To begin, spray the sacrificed 10-week-old C57 black 6J male mouse thoroughly with 70%ethanol. Using forceps, remove the skin from the hindlimb and dissect all limb muscles surrounding the femur, tibia, and fibula. Place the harvested limb muscles into a two milliliter tube containing one milliliter of muscle isolation buffer.
And using scissors, mince the harvested muscles. Transfer the minced muscle suspension into a 50 milliliter tube containing 18 milliliters of muscle isolation buffer. Close the tube tightly, seal it with laboratory film, and place it horizontally in a shaking water bath.
After 30 minutes, add five milligrams of type I collagenase and maintain the tube for another 30 minutes. After pipetting the muscle suspension up and down 10 times, centrifuge and discard the supernatant, leaving five milliliters of the medium in the tube. Pipette the suspension onto the successive cell strainers and collect the flow-through into the 50 milliliter tube.
Centrifuge the suspension and discard the supernatant until only 100 to 200 microliters remain in the tube. Resuspend the pellet in two milliliters of red blood cell lysis buffer and incubate on ice for three minutes. Centrifuge again and remove the supernatant from the tube using a 20 to 200 microliter pipette.
Resuspend the pellet in 100 microliters of cold FACS buffer and place the tube on ice. After removing 10 microliters of cell suspension for the negative control, centrifuge the remaining 90 microliters and discard the supernatant before incubating the cells with 400 microliters of fixable viability stain diluted in serum-free DMEM for 15 minutes at room temperature. After centrifugation, add 100 microliters of FACS buffer and gently invert the tube thrice.
Centrifuge again and add 100 microliters of primary antibody mixture into the tube. After 30 minutes of incubation in the dark, centrifuge and discard the supernatant. Then add 500 microliters of PBS to wash the cells.
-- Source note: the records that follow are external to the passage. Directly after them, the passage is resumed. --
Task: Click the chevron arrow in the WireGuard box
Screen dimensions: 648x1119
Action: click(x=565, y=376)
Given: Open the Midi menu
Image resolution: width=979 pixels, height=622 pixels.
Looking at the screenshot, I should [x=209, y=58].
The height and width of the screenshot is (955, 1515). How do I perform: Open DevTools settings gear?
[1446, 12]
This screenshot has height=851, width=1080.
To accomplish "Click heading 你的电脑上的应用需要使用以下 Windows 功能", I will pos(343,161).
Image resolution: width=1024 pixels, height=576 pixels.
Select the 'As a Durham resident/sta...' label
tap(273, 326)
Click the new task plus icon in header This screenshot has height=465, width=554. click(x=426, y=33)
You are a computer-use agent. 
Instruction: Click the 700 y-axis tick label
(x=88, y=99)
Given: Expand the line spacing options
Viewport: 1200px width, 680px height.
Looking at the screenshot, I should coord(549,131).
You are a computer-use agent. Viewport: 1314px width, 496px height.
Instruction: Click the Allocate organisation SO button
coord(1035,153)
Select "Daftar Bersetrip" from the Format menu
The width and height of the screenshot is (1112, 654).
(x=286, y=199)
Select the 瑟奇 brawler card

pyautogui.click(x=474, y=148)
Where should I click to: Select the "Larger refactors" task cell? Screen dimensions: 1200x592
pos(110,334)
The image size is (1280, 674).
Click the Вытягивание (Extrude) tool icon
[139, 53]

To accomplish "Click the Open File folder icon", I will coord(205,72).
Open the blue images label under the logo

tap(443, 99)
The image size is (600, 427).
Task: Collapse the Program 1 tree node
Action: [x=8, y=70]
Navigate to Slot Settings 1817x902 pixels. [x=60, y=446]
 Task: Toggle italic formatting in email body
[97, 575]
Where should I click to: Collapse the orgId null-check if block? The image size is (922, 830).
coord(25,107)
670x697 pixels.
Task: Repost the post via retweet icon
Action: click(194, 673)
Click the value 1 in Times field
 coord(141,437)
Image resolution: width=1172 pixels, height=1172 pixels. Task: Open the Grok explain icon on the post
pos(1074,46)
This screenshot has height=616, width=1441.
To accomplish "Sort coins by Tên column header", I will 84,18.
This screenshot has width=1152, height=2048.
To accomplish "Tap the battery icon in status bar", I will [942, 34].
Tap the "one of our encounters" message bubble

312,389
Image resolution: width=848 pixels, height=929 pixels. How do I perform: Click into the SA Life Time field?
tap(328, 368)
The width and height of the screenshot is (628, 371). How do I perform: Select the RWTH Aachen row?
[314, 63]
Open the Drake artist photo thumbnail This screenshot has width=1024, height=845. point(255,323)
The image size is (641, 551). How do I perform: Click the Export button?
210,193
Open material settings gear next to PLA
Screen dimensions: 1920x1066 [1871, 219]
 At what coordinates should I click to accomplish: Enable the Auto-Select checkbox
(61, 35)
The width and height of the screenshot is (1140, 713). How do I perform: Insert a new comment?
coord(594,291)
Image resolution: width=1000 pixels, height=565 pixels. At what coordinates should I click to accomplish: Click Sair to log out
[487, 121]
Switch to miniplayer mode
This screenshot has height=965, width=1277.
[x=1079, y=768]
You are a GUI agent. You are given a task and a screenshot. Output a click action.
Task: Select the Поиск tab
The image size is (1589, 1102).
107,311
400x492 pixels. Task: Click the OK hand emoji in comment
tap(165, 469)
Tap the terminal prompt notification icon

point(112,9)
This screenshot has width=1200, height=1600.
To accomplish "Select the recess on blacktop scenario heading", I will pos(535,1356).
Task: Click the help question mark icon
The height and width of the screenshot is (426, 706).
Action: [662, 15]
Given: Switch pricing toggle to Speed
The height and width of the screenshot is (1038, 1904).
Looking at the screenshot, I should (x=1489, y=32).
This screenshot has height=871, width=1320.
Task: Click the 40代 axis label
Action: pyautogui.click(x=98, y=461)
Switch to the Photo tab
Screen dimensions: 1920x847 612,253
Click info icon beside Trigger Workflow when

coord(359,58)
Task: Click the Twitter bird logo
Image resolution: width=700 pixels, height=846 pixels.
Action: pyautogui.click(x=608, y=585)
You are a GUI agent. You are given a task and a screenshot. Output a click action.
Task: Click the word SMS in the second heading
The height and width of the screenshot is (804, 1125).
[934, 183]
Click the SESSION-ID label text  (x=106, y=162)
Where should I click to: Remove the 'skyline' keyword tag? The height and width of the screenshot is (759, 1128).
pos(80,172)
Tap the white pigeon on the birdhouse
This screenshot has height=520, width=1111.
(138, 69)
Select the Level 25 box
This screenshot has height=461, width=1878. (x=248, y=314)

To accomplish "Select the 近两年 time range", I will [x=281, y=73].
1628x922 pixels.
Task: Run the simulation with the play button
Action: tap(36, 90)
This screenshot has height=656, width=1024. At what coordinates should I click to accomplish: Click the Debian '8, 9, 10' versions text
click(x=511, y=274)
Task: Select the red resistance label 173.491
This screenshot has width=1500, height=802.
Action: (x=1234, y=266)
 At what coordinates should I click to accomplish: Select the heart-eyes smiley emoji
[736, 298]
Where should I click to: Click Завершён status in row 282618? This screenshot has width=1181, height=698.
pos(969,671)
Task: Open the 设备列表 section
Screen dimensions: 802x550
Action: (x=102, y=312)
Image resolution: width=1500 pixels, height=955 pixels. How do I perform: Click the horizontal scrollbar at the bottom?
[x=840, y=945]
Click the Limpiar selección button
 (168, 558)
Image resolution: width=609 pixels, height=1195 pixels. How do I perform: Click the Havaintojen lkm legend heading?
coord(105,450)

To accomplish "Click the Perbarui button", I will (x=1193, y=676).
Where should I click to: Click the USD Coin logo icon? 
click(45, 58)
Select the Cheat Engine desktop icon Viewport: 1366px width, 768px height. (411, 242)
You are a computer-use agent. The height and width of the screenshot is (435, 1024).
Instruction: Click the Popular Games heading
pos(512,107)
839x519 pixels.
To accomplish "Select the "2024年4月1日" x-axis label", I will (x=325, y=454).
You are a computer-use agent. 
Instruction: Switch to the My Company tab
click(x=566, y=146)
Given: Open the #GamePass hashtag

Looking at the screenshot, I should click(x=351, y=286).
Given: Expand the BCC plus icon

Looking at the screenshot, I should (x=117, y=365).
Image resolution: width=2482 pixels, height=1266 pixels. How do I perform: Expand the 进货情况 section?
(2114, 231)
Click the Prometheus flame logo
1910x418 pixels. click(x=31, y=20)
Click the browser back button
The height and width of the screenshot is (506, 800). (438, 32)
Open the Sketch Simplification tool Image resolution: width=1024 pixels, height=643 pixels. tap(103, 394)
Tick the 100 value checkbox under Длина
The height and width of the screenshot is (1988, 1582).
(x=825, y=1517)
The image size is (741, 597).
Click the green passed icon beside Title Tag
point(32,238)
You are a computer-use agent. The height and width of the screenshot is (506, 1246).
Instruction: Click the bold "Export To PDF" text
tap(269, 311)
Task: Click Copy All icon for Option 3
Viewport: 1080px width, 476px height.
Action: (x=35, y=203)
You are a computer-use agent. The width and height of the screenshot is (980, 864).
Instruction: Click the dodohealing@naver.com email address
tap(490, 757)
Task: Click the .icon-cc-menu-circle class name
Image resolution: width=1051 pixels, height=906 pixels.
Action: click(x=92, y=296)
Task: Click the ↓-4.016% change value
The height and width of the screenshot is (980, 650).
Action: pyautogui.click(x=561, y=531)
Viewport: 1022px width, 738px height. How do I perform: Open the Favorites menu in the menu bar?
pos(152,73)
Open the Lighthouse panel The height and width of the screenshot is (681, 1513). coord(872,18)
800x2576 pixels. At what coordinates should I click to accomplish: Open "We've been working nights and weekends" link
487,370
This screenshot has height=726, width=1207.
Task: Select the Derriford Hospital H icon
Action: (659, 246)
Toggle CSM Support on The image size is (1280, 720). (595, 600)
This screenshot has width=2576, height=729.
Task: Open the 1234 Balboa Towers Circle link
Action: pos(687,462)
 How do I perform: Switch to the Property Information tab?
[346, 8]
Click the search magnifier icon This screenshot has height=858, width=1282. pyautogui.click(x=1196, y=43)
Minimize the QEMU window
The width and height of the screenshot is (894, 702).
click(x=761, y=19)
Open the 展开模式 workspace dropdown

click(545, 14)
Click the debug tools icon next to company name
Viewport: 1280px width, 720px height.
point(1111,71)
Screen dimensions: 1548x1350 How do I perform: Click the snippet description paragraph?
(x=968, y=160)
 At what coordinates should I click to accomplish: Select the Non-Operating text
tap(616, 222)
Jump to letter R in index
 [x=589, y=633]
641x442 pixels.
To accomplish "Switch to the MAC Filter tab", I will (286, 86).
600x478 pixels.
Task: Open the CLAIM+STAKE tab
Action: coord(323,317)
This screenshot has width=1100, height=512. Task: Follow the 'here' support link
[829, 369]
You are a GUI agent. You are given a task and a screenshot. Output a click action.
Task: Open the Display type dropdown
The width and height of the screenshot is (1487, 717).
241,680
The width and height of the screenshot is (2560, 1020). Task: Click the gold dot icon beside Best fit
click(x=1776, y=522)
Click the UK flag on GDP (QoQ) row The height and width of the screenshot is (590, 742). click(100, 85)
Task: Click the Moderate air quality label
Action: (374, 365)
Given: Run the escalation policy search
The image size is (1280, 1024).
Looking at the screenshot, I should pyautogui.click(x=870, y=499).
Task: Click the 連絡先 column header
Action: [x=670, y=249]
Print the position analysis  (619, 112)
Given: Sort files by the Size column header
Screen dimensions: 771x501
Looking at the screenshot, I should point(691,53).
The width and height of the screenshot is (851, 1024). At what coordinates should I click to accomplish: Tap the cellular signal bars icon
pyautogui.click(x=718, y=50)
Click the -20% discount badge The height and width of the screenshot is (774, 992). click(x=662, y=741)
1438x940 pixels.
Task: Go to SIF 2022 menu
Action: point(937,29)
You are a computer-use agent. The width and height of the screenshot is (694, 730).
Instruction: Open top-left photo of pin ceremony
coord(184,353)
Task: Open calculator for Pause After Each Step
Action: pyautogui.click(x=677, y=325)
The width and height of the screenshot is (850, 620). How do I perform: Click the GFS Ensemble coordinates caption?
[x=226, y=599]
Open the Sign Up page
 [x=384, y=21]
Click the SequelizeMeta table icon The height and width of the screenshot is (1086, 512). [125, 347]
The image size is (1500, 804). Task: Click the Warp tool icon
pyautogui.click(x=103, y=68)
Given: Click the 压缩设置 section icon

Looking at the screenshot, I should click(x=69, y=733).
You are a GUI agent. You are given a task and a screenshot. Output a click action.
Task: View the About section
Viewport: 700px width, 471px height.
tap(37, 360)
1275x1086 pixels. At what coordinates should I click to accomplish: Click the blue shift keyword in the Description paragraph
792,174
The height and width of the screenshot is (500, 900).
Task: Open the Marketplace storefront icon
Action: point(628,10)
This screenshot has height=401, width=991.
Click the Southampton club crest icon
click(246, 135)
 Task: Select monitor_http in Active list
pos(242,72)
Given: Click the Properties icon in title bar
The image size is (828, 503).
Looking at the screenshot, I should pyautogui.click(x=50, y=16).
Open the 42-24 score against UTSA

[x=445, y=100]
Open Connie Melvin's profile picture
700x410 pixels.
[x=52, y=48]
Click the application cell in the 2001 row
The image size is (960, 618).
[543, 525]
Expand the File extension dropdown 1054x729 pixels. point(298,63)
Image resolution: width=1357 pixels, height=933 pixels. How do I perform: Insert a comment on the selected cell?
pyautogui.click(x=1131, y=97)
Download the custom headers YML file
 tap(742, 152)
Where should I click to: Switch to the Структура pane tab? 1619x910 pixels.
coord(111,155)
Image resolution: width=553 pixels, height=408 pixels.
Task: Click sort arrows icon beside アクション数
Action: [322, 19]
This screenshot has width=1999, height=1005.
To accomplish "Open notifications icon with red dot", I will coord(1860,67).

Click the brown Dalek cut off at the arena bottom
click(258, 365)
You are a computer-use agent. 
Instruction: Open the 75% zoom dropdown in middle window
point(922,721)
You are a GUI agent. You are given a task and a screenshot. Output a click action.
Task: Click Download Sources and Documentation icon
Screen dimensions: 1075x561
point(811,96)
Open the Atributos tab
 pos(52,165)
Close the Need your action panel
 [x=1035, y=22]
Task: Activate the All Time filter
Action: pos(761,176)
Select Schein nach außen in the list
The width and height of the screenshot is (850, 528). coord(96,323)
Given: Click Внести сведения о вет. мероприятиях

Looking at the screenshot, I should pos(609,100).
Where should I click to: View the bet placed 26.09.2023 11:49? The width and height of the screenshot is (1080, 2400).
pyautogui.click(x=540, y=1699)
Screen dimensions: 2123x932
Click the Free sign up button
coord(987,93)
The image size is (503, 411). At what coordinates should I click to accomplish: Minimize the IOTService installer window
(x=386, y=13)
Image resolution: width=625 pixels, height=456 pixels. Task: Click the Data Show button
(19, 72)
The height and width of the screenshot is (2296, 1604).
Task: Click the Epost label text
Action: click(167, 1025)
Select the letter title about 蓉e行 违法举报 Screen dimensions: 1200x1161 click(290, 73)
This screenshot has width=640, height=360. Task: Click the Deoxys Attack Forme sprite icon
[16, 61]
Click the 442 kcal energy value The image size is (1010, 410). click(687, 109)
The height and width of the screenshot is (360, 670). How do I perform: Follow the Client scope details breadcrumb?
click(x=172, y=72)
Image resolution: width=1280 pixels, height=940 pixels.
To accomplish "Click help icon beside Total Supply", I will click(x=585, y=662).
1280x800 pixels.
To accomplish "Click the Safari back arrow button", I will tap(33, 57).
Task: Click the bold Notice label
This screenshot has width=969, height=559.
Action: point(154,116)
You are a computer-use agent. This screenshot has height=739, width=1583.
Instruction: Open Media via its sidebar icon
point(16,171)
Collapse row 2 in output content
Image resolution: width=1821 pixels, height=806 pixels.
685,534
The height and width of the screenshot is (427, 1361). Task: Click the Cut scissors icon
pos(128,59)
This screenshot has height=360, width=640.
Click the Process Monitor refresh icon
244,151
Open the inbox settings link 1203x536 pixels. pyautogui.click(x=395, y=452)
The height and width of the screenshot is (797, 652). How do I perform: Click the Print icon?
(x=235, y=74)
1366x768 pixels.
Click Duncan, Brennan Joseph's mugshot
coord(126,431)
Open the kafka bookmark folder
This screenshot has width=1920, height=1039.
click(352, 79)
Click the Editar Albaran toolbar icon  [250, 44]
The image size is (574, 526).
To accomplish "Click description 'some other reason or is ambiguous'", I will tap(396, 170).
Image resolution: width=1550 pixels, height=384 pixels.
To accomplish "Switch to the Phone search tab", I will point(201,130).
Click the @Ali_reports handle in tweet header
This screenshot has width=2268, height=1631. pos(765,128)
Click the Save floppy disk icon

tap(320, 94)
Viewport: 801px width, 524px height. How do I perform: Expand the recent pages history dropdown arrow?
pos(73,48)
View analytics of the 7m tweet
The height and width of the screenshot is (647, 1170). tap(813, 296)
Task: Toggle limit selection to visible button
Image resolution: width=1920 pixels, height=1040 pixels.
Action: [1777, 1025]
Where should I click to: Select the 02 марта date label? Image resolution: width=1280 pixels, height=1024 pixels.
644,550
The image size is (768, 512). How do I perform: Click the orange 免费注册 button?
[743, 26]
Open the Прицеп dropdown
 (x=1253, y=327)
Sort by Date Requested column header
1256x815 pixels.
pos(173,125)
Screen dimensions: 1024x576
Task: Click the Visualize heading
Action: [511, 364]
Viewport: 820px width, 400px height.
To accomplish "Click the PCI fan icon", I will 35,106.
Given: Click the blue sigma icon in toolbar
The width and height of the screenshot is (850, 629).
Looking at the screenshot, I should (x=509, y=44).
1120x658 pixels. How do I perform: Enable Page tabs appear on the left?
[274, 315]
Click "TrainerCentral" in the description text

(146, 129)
Centrifuge again and remove the supernatant before resuspending the pellet in 500 microliters of FACS buffer. Transfer the suspension to a five milliliter tube. Briefly vortex the cell suspension before processing it on a flow cytometer.
Collect the selected cells in the five milliliter coated tube containing FACS buffer. 75%of the mononucleated cells identified based on their size and granularity were negative for the fixable viability stain marker leading to an average of 34.3%of live cells. About 3%of single living cells were negative for monocyte, endothelial, leukocyte, and erythroid specific markers.
These negative cells were then selected according to their expression of CD34 and ITGA7 markers. A final gating for CXCR4 was performed to select putative satellite cells. And from the CD34-positive ITGA7-positive cells, 80%were found to be positive for CXCR4.